Donald Hobern (dhobern [at] gbif [dot] org)
The TAPIR subgroup will draft, document and maintain the TAPIR (TDWG Access Protocol for Information Retrieval) Standard for TDWG.
TAPIR specifies a standardised, stateless, HTTP transmittable, XML-based request and response protocol for accessing structured data that may be stored on any number of distributed databases of varied physical and logical structure. TAPIR combines and extends the features of the BioCASe and DiGIR protocols to create a new and more generic means of communication between client applications and data providers using the Internet. The TAPIR subgroup will ensure the applicability and effectiveness of the protocol through association with the development of the PyWrapper v2 reference implementation.
TAPIR was developed for use with biodiversity and natural science collection data but is a generic tool applicable to other domains. The TAPIR subgroup will maintain awareness of the potential for interoperability with other subject domains and the protocols that are used or are under development in those domains, and will consider the benefits or problems of convergence with them. The TAPIR subgroup will liaise with other TDWG subgroups and allied working groups to ensure compatibility of approach and avoid duplication of effort particularly with related biodiversity standards initiatives.
The rapid expansion of the Internet and use of the World Wide Web has been accompanied by the desire to create new information services capable of drawing data from large numbers of data providers, regardless of their data management systems or geographic location. There are many practical problems involved in marshalling data from many sources, the great variation in data stores, data structure and data quality being particularly challenging.

********

Can you reproduce the passage on the TAPIR subgroup above word for word, starting at "TAPIR was developed" and ending at "biodiversity standards initiatives."?

Dataset rows

********

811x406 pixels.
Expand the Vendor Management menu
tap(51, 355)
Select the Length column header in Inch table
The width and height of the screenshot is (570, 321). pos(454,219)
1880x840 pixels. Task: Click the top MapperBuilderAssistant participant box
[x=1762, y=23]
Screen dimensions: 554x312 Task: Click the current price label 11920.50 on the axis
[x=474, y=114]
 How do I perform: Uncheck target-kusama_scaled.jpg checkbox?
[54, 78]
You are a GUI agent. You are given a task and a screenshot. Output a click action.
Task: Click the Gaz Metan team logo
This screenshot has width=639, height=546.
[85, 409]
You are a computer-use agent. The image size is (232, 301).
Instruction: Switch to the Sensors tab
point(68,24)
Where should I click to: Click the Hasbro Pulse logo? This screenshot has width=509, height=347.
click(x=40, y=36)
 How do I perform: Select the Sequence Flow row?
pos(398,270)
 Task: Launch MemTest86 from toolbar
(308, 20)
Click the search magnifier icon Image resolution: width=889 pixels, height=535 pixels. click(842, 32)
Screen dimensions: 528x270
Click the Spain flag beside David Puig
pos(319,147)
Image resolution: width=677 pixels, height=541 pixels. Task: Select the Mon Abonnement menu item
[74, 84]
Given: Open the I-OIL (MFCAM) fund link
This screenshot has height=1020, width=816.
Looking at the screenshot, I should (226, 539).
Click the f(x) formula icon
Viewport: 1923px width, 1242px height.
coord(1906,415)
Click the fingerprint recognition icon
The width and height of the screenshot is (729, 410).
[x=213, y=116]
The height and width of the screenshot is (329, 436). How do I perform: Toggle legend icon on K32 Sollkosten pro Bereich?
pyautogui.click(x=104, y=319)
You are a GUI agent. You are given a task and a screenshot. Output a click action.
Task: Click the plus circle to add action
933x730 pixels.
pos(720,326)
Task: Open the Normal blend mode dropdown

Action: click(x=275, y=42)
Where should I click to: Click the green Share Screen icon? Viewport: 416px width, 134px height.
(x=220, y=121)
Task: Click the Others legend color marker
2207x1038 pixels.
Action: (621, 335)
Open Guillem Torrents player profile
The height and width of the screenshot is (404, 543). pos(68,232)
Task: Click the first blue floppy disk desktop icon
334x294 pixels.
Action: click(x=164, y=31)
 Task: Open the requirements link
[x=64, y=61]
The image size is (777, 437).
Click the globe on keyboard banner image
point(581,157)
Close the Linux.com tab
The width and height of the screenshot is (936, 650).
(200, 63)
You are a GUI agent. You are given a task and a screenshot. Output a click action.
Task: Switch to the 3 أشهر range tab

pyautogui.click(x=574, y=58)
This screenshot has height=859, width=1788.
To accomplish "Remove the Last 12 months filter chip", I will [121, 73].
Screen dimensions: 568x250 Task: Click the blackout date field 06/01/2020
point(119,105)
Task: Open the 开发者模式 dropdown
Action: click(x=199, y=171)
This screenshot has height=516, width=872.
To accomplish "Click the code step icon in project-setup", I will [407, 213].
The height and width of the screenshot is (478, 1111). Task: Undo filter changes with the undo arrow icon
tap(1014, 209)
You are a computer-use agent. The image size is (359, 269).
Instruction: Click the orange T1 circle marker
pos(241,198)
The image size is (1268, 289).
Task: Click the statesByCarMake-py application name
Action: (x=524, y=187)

********

Result for this task
TAPIR was developed for use with biodiversity and natural science collection data but is a generic tool applicable to other domains. The TAPIR subgroup will maintain awareness of the potential for interoperability with other subject domains and the protocols that are used or are under development in those domains, and will consider the benefits or problems of convergence with them. The TAPIR subgroup will liaise with other TDWG subgroups and allied working groups to ensure compatibility of approach and avoid duplication of effort particularly with related biodiversity standards initiatives.